WHAT TO DO |
Please quote the material exactly, every line of it.

INPUT DATA |
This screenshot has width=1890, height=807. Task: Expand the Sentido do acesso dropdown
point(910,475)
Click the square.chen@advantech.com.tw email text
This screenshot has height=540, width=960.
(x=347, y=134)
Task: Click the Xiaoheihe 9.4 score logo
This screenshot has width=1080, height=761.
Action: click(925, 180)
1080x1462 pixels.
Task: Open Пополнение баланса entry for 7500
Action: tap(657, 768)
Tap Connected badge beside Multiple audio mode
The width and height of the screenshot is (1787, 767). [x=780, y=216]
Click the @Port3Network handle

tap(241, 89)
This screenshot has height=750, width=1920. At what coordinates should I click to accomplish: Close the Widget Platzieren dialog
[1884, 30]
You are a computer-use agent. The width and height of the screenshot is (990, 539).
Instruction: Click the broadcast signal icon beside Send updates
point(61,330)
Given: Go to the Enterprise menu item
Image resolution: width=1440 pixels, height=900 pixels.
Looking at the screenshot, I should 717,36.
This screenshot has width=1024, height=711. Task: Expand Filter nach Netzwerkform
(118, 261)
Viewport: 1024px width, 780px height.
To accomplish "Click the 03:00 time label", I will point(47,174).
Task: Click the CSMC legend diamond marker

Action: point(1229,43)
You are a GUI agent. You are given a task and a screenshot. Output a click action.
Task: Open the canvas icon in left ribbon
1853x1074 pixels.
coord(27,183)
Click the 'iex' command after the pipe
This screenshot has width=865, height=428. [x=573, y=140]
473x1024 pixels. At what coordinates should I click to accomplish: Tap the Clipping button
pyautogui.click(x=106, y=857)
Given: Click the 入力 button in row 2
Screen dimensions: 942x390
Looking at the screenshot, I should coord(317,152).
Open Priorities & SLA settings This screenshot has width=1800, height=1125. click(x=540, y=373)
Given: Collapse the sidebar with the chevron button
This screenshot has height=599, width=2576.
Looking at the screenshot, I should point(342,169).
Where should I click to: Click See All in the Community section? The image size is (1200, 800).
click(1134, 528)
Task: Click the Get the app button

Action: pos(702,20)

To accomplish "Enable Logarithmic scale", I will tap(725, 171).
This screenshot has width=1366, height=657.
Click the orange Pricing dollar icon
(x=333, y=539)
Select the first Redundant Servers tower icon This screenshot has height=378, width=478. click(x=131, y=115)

EXERCISE ANSWER |
This screenshot has width=1890, height=807. Task: Expand the Sentido do acesso dropdown
point(910,475)
Click the square.chen@advantech.com.tw email text
This screenshot has height=540, width=960.
(x=347, y=134)
Task: Click the Xiaoheihe 9.4 score logo
This screenshot has width=1080, height=761.
Action: click(925, 180)
1080x1462 pixels.
Task: Open Пополнение баланса entry for 7500
Action: tap(657, 768)
Tap Connected badge beside Multiple audio mode
The width and height of the screenshot is (1787, 767). [x=780, y=216]
Click the @Port3Network handle

tap(241, 89)
This screenshot has height=750, width=1920. At what coordinates should I click to accomplish: Close the Widget Platzieren dialog
[1884, 30]
You are a computer-use agent. The width and height of the screenshot is (990, 539).
Instruction: Click the broadcast signal icon beside Send updates
point(61,330)
Given: Go to the Enterprise menu item
Image resolution: width=1440 pixels, height=900 pixels.
Looking at the screenshot, I should 717,36.
This screenshot has width=1024, height=711. Task: Expand Filter nach Netzwerkform
(118, 261)
Viewport: 1024px width, 780px height.
To accomplish "Click the 03:00 time label", I will point(47,174).
Task: Click the CSMC legend diamond marker

Action: point(1229,43)
You are a GUI agent. You are given a task and a screenshot. Output a click action.
Task: Open the canvas icon in left ribbon
1853x1074 pixels.
coord(27,183)
Click the 'iex' command after the pipe
This screenshot has width=865, height=428. [x=573, y=140]
473x1024 pixels. At what coordinates should I click to accomplish: Tap the Clipping button
pyautogui.click(x=106, y=857)
Given: Click the 入力 button in row 2
Screen dimensions: 942x390
Looking at the screenshot, I should coord(317,152).
Open Priorities & SLA settings This screenshot has width=1800, height=1125. click(x=540, y=373)
Given: Collapse the sidebar with the chevron button
This screenshot has height=599, width=2576.
Looking at the screenshot, I should point(342,169).
Where should I click to: Click See All in the Community section? The image size is (1200, 800).
click(1134, 528)
Task: Click the Get the app button

Action: pos(702,20)

To accomplish "Enable Logarithmic scale", I will tap(725, 171).
This screenshot has width=1366, height=657.
Click the orange Pricing dollar icon
(x=333, y=539)
Select the first Redundant Servers tower icon This screenshot has height=378, width=478. click(x=131, y=115)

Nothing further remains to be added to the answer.